Però è il capostruttura di Feraudo…
“Torno a ripetere che non c’entra nulla col partito.”
L’avrà fatta arrabbiare questa cosa però…
“Non mi ha fatto arrabbiare assolutamente. Rifiuto questa storia. Perché non c’entra niente col partito Lizzano. Io non vado a vedere nelle situazioni personali. Non abbiamo dato alcun ruolo e non intendiamo dare alcun ruolo ai condannati e ad ognuno dei nostri candidati abbiamo chiesto curriculum e certificato penale. Ed a noi si guarda per vedere se in una manifestazione pubblica c’era uno che è stato condannato, in primo grado…”
Però è un collaboratore stretto di un deputato regionale del suo partito…
“Ma, scusi, è come se le contestassi con chi, lei, ieri sera, è stato mangiare… Abbia pazienza.”
Lei avrebbe un Lizzano come collaboratore?
“Rifiuto questa domanda perché ritengo veramente osceno che il sistema dell’informazione, in una situazione in cui accetta come Presidente del Consiglio uno che corrompe testimoni e nulla dice, se la prende con il mio partito perché una persona, che è conoscente di un’altra persona, ha partecipato ad una manifestazione elettorale.
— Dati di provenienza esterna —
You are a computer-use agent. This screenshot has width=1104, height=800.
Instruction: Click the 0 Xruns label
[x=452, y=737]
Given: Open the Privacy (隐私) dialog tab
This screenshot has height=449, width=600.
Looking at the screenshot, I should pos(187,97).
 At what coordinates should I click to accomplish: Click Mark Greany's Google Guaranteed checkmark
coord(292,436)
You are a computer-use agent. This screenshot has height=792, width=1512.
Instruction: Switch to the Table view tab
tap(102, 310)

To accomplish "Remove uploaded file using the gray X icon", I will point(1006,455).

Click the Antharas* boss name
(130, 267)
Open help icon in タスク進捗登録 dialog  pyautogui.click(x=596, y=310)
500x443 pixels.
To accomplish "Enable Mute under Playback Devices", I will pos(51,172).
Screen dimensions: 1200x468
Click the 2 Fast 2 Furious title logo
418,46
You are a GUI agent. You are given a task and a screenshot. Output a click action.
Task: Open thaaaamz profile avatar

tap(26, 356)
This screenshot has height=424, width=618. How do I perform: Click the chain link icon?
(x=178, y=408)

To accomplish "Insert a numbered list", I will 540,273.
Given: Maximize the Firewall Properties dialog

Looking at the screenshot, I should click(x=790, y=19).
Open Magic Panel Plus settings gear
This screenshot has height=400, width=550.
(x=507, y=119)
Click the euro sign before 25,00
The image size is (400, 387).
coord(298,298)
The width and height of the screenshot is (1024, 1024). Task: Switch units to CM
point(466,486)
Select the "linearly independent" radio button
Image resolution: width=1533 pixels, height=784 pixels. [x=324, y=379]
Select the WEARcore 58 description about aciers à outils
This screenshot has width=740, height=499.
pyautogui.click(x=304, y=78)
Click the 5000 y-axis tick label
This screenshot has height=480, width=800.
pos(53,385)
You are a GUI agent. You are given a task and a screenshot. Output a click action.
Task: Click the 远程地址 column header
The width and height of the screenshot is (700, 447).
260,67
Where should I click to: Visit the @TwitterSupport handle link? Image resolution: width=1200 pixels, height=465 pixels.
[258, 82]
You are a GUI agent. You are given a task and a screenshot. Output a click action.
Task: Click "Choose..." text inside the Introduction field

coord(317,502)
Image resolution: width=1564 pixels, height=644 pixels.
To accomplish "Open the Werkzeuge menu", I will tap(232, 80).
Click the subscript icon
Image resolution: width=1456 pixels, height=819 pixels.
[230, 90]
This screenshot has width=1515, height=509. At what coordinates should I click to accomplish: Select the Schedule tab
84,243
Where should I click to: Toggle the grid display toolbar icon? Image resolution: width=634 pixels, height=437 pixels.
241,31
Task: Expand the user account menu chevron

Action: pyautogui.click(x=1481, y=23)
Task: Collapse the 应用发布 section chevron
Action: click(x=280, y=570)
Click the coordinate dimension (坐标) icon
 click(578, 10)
Io questa idea la rifiuto.”
Non si contesta la partecipazione, ma l’essere capostruttura. Nominato, scelto.
“Io credo che non si può pretendere l’assurdo da un partito. Più di così il partito non può fare.”
Passiamo ad altro. I numeri, si parla di un risultato a due cifre per IDV…
“Mia madre mi ha insegnato di non fare il passo più lungo della gamba. Credo che bisogna ancora seminare molto e coltivare un rapporto di fiducia coi cittadini, un rapporto di coerenza e migliorare la nostra azione politica. Quando hai l’un percento ti puoi accontentare della classe dirigente che hai, ma quando punti alle due cifre hai il dovere di costruire una classe dirigente idonea. Perché col 10% non puoi più fare protesta, ma devi fare proposte e per questa ragione è nato Folder.”
Cos’è?
“Un centro studi indipendente, finanziato dall’IDV. Attraverso esso vogliamo coinvolgere le personalità migliori per costruire i programmi del futuro in tema di riforme, economia, politiche energetiche…”
Cosa le dice la gente per strada?
“Vai avanti così. Non mollare. Meno male che ci sei.”
Ma lo dicono anche a Berlusconi.
“C’è chi crede che lui risolverà tutt i problemi. E vediamo che non è così. Io difendo quei cittadini che credono che sia Berlusconi uno dei problemi.”